The company runs a business-to-business (B2B) e-commerce portal that connects buyers and sellers in the wholesale business segment. It uses a subscription model to derive its revenues from sellers who wish to list their products. Besides, it offers a host of other value-added services such as advertisements, cloud telephony, CRM, order management system, payment options, etc. At present, there are 72 million listings covering diverse product categories, ranging from pharmaceuticals to electrical machinery. Apart from a website, the company also runs an app and is the market leader when it comes to connecting MSMEs.
What makes it stand out
- Although Just Dial, which is another listed company operating primarily in a related segment, has recently made a foray into this space with the launch of JD Mart, it's still in its infancy.
- On many parameters (digital engagement, advertisement spends, etc.), Indian MSMEs rank quite low as compared to their Chinese counterparts and this difference is expected to shrink going forward.
Financials & valuation
After debuting on the stock market in 2019 at Rs 973 per share, the company's shares have gone up by more than seven times. In the last one year alone, the stock has given a fabulous return of 234 per cent on the back of a strong set of results.

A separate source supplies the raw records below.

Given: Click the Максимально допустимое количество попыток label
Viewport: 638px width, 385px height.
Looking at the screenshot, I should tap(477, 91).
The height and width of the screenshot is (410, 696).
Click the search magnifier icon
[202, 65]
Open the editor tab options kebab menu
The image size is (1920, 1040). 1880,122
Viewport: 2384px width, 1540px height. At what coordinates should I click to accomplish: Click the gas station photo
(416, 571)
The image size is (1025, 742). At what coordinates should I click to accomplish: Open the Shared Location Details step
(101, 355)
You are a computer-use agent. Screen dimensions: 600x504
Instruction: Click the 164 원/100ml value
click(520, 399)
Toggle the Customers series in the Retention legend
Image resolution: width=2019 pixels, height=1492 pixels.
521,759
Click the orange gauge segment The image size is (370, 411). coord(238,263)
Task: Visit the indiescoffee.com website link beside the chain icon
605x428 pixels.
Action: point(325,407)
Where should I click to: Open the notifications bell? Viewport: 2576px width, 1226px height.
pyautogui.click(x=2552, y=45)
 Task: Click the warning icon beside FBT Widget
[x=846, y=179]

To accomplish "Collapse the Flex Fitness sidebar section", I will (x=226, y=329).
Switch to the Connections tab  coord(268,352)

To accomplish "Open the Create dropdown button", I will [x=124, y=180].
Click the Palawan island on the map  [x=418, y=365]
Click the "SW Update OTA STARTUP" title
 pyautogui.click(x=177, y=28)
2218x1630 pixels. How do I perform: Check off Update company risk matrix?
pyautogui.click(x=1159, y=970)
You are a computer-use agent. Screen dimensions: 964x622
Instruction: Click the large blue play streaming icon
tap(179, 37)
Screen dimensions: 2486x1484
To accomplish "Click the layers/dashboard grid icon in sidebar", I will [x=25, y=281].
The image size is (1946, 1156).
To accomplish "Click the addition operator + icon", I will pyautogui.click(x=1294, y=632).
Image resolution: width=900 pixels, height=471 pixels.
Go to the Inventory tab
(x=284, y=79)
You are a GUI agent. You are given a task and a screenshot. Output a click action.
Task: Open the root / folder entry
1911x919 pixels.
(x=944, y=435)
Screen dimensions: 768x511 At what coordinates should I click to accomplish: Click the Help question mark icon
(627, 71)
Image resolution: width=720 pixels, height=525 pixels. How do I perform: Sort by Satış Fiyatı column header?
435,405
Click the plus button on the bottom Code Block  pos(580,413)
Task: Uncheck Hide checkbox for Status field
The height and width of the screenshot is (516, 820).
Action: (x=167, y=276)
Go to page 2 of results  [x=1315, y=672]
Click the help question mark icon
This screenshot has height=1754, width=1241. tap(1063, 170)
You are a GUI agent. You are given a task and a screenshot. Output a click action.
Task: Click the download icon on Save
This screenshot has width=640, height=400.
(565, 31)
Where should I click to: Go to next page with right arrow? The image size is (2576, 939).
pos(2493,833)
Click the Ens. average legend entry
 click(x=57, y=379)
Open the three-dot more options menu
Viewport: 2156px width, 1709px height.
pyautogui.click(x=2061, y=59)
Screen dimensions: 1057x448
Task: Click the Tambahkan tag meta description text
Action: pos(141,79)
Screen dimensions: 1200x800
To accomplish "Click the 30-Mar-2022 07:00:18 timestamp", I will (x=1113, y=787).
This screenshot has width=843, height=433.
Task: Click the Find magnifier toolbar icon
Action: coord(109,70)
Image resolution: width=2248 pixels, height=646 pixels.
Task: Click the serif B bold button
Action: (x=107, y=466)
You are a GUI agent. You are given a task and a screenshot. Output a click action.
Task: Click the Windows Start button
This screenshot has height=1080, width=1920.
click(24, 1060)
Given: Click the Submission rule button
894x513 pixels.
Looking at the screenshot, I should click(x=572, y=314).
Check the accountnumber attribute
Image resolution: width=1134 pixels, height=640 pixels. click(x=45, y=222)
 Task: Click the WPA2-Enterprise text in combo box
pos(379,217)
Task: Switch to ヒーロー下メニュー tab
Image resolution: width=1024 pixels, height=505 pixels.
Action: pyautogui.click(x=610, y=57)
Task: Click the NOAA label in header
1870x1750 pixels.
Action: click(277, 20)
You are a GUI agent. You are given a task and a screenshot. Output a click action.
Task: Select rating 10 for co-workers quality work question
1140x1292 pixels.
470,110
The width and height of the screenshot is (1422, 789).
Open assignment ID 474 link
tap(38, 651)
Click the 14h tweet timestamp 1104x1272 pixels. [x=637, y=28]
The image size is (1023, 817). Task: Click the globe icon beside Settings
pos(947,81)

In FY21, despite a meagre 4.8 per cent increase in revenue, it managed to tighten its belt, as evidenced by a 27 per cent decline in its expenditure, which has resulted in the operating profit and PAT jumping by 74 per cent and 90 per cent, respectively. The company's market capitalisation is Rs 22,455 crore and is currently trading at a TTM P/E of nearly 80 times. It has a strong balance sheet with zero debt. The strength of its business model can be gauged from its negative working-capital cycle, healthy cash flows and its 37 per cent net profit margin.
What should investors do?
The company is a major beneficiary of 'network effects' (the utility of being on the platform increases along with an increase in the number of users) and has a dominant market share of around 60 per cent. Since it is a digital platform with a pan-India presence, it wouldn't be very easy for competitors to effectively compete. Further, as its traffic is fully organic, IndiaMART is able to spend just a fraction of its revenues on advertisements.
The pandemic has also accelerated the trend of digital adoption and this is expected to be a major driver in the uptake of the company's services. And finally, a high degree of operating leverage will ensure that any future increase in revenue will result in a disproportionate rise in profitability. While there is no doubt about the robustness of the company's platform, one should monitor the emergence of new competitors.